Take this one. "We have pumped two trillion tonnes of a greenhouse gas, CO2, into our atmosphere since the Industrial Revolution, at a rate faster than ever before. Why should we presume that it would have no effect?" The right answer is that we shouldn't presume, and that the effects have been bad ones. Evidence? Well, I'm not aware of any substantial body of evidence that the effects have been bad ones, and the jury is still out on whether or not there have been any discernible effects at all that can be distinguished from natural variability. Potential good effects are a perceptible greening of arid areas in the past decade or so, and a great increase in food production over the last quarter of a century, the latter aided, of course, by greater agricultural knowledge, more investment and more fertiliser.
There are six of these rhetorical questions, the kind that are put to you in cocktail party discussions. They are all part of the 'precautionary principle' approach to 'climate change', and their point is to put you on the defensive. In fact, the AGW scare is a hypothesis, and those who support it need to be able to defend it. The rest of us have no need of an alternative theory, nor are we obliged to answer these rhetorical questions.

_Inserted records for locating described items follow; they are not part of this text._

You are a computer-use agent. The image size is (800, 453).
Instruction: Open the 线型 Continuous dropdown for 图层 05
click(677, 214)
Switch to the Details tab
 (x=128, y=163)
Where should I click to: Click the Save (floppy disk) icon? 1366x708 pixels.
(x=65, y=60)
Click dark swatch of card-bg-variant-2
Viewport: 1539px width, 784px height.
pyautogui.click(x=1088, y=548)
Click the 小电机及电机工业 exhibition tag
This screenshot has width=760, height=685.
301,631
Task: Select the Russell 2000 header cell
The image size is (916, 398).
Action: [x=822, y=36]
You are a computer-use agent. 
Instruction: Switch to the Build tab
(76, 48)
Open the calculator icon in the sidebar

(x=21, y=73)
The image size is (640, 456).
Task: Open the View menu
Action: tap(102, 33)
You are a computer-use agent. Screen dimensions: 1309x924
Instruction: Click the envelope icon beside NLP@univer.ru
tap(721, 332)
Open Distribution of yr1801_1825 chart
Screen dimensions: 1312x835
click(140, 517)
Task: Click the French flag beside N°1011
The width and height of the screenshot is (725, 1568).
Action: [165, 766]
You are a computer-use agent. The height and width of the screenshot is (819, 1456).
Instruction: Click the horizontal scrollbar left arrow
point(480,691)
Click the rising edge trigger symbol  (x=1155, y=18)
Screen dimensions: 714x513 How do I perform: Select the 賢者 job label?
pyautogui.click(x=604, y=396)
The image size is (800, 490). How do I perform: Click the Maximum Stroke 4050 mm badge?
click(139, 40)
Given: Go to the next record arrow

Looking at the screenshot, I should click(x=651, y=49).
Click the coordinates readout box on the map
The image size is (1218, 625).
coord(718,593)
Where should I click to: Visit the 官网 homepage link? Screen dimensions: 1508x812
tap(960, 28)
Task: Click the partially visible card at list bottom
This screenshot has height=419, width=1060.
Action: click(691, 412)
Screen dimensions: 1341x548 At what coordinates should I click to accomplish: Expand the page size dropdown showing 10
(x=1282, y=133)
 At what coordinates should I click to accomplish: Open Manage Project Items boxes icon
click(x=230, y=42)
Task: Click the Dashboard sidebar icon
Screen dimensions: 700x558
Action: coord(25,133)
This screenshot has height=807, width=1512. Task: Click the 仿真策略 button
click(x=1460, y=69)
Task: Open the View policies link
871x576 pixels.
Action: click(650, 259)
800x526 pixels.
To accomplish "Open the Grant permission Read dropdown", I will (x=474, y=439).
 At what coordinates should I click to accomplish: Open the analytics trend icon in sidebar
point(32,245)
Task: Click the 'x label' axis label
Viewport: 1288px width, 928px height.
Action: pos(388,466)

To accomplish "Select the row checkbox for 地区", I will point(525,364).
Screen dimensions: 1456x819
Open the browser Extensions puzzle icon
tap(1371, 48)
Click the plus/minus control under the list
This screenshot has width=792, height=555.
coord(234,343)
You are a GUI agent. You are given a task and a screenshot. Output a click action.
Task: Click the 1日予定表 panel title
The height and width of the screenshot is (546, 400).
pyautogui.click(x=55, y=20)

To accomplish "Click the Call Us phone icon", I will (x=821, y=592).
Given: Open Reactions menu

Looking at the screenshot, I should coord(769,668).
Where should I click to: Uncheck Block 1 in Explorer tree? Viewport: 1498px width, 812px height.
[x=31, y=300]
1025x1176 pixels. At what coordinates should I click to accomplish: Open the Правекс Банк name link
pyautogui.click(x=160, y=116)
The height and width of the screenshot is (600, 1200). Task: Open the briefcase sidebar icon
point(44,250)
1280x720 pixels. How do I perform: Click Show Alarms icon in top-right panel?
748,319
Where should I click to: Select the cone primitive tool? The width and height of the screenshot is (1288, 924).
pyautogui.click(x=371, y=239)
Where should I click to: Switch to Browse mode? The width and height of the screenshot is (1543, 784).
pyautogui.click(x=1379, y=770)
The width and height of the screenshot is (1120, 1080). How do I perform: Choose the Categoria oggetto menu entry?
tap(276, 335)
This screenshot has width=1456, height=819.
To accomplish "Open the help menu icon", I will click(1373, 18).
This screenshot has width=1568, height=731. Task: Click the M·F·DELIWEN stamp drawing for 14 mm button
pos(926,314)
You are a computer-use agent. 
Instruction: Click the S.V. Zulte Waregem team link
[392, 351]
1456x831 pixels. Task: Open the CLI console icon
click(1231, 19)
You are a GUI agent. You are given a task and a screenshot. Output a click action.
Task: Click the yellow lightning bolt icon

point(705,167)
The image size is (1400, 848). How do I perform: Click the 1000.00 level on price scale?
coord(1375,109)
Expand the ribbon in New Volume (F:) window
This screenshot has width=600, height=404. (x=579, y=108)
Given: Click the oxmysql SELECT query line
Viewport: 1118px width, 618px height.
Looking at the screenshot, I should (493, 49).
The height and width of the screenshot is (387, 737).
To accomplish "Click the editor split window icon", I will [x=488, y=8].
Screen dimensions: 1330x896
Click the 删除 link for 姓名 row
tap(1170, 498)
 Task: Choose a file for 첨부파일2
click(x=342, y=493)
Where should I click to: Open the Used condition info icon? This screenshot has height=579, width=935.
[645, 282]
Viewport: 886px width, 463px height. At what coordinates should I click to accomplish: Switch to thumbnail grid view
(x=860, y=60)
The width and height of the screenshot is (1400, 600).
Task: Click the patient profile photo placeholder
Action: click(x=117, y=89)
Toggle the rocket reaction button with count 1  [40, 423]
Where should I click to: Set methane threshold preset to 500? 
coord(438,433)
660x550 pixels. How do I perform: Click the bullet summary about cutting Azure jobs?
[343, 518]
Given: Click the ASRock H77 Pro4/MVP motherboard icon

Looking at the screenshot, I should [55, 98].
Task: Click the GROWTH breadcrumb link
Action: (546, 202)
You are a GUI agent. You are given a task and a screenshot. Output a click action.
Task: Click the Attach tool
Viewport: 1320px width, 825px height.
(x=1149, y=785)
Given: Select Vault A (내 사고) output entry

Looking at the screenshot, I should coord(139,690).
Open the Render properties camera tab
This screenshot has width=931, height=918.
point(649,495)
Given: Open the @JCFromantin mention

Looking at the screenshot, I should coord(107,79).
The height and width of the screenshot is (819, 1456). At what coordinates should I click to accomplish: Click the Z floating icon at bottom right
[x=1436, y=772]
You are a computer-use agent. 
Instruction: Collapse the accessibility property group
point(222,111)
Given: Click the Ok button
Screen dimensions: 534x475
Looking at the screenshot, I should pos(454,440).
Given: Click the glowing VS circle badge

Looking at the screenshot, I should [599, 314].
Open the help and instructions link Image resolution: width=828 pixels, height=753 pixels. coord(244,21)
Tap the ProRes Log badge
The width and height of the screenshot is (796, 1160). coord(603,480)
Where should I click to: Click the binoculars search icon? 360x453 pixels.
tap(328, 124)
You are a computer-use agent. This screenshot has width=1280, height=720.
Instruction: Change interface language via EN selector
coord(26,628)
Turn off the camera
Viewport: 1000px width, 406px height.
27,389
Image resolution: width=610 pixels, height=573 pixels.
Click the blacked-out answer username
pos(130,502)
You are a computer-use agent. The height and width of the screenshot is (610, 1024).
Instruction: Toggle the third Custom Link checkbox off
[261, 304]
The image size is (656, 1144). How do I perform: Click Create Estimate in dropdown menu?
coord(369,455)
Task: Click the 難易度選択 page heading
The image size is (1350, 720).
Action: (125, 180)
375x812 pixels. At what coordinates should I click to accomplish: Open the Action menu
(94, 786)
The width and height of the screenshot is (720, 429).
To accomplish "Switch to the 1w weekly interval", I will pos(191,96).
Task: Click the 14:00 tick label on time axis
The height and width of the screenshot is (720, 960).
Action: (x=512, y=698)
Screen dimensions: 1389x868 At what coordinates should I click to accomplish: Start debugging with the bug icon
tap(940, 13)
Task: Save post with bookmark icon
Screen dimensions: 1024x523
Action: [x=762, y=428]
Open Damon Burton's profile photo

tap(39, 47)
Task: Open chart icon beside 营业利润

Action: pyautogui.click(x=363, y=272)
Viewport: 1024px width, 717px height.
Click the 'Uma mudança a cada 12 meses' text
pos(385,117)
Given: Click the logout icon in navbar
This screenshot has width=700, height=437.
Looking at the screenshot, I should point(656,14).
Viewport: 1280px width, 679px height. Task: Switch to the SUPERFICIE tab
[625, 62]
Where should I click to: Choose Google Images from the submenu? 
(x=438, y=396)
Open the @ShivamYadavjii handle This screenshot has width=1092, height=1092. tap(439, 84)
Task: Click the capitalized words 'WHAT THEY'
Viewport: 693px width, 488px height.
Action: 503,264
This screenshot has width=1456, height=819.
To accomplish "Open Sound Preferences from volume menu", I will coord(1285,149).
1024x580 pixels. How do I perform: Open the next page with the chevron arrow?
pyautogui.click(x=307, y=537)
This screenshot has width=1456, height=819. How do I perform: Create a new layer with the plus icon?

The level of this contribution is really disappointing, given Professor Chubb's undoubted intellect. Some of us, he says, aren't worried that the planet's temperature has gone up 'by just a few tenths (0.9C) of a degree. I wonder if they'd be as sanguine if their core body temperature increased by the same few tenths of a degree'. How on earth is that comparison relevant? What if he'd made the same point about an increase in temperature in my house or my car? The jump to medical diagnosis is a common one in these jousts, but that's the closest Professor Chubb gets to it, thank goodness.
What is really interesting is a passage towards the end, where he suggests that the 'climate change' debate should be 'a healthy and constructive discussion based on all the empirical evidence, not bits of it…' I and many others have been asking for that sort of discussion for years, and we might ask the Chief Scientist why he hasn't initiated such a debate much earlier in his term.
And why indeed is he talking that way now? My guess is that he can sense the shift in the winds. No one much is talking about 'settled science' any more in this field. The climate models have simply failed to predict the lack of significant warming despite the continual increase in CO2, and there is no obvious reason why the warming should resume its former trajectory. Yes, adding carbon dioxide to the atmosphere should increase temperature, but the effect is logarithmic, and plainly there are other factors that are at least as powerful.
Around the world you can see the retreat, not just in Australia. The BBC recently ran a story on the cooling sun, an unthinkable initiative a couple of years ago. The Australian's preparedness to provide space for the Newman/Schmidt/Chubb essays, and the hint that the Fairfax newspapers are thinking of allowing sceptical comment in their own pages, not just over the holiday period, suggests that the reality of global warming is beginning to penetrate the editorial floors.
And what is that reality? That we know much less about all of this than was confidently set forth by some scientists and politicians five years and more ago. It may be that warming will be a net benefit to humanity and to life generally, and it looks pretty likely that carbon dioxide is not the 'culprit' it was said to be.